WORK TO BE COMPLETED: Each line of the data holding "showing" should be found and copied.

Stored items:
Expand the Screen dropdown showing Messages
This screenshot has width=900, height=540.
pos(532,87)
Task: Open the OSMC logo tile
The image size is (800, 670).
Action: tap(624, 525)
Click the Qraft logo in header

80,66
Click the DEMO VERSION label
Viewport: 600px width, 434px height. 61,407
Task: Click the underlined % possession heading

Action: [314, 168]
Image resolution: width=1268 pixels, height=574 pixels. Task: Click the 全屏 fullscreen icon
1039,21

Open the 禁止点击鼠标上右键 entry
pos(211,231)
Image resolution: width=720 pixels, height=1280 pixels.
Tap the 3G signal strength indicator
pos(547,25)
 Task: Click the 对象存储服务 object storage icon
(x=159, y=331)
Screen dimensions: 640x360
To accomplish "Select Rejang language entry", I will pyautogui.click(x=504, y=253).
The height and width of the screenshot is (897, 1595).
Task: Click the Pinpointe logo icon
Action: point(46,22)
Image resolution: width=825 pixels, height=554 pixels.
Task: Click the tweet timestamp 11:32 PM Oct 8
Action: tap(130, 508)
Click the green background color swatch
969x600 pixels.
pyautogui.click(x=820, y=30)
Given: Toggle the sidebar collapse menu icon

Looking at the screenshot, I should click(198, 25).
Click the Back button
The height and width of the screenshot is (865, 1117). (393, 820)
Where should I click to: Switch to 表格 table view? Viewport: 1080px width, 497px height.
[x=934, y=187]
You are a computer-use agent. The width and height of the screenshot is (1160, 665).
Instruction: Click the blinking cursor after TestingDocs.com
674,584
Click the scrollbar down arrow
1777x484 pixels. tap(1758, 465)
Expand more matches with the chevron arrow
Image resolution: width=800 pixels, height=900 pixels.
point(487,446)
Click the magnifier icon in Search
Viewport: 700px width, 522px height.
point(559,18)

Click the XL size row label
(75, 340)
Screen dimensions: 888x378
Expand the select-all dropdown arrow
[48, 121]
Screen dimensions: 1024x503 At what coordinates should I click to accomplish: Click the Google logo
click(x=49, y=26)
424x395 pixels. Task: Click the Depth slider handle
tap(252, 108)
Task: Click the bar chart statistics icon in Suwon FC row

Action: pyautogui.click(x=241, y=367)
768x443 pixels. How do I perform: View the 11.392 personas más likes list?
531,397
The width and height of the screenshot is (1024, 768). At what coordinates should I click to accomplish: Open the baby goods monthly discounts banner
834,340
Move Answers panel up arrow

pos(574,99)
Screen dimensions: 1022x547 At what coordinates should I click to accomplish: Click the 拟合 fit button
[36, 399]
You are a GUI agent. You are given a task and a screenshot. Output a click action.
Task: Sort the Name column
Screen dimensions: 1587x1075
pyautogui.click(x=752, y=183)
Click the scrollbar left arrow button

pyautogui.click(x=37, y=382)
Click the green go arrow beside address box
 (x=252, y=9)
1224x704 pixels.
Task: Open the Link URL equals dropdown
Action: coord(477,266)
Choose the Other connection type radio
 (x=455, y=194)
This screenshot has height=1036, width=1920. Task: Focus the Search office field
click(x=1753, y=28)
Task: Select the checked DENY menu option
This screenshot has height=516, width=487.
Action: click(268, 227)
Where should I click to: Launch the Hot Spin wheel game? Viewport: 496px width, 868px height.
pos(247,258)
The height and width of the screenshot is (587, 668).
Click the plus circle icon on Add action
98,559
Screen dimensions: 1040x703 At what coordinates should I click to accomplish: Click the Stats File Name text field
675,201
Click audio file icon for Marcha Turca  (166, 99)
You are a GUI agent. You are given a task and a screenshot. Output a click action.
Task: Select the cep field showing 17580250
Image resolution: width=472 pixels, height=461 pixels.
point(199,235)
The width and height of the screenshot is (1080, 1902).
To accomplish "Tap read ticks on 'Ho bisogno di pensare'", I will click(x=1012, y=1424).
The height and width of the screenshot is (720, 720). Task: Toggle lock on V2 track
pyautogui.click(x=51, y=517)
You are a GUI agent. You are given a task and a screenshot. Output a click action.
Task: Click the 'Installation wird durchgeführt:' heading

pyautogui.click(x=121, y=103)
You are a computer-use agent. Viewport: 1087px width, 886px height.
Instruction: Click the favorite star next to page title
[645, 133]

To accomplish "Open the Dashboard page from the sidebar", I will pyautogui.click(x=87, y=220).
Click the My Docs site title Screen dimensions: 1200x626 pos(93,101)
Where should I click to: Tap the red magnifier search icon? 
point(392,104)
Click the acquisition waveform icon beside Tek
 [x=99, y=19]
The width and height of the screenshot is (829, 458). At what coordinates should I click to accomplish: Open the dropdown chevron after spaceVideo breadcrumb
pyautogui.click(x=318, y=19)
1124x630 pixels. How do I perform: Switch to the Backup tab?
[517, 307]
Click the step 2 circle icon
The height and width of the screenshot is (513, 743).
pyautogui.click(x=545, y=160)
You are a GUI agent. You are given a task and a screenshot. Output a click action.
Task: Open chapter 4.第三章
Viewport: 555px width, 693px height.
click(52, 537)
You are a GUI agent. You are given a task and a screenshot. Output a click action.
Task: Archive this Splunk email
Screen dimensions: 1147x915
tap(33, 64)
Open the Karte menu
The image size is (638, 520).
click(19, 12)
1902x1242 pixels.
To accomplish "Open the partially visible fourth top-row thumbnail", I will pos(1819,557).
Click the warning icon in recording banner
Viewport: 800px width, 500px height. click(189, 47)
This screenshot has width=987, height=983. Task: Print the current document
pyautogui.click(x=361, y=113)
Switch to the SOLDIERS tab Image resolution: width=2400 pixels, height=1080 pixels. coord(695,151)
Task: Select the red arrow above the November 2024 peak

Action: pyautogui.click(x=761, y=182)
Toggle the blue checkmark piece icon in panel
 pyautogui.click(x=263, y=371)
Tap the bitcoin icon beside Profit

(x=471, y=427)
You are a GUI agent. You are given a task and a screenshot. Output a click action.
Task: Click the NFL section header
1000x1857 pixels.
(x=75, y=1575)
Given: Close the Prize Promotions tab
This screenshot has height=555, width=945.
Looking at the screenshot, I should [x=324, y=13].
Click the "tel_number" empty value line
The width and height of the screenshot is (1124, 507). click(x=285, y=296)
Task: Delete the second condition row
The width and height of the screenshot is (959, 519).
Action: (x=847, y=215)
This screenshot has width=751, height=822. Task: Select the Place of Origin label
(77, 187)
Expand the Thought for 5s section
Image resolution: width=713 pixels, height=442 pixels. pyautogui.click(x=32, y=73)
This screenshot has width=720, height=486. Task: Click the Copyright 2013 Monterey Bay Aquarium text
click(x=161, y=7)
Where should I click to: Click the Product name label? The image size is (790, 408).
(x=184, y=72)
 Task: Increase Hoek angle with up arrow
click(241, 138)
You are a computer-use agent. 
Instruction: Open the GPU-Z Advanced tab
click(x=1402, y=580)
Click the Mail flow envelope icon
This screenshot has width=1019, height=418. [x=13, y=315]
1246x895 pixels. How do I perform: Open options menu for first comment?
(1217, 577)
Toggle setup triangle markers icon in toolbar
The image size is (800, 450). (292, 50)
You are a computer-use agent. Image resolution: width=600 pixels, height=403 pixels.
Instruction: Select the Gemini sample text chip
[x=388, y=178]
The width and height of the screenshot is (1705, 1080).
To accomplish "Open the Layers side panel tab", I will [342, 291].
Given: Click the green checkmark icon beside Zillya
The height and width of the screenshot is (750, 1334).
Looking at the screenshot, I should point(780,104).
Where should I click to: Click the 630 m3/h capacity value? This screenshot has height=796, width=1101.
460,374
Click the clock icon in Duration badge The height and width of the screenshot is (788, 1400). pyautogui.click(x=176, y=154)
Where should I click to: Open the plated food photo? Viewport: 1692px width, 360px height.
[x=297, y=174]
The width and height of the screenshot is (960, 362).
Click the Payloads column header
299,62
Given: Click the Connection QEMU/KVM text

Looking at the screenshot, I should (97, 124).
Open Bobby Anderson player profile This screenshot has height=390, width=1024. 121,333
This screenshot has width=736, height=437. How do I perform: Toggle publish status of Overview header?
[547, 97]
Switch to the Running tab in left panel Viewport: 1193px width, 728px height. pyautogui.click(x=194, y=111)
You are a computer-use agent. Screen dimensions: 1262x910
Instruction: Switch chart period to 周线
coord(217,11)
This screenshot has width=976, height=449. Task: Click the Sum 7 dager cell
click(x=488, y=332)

OUTPUT OF THE TASK:
Expand the Screen dropdown showing Messages
Task: Select the cep field showing 17580250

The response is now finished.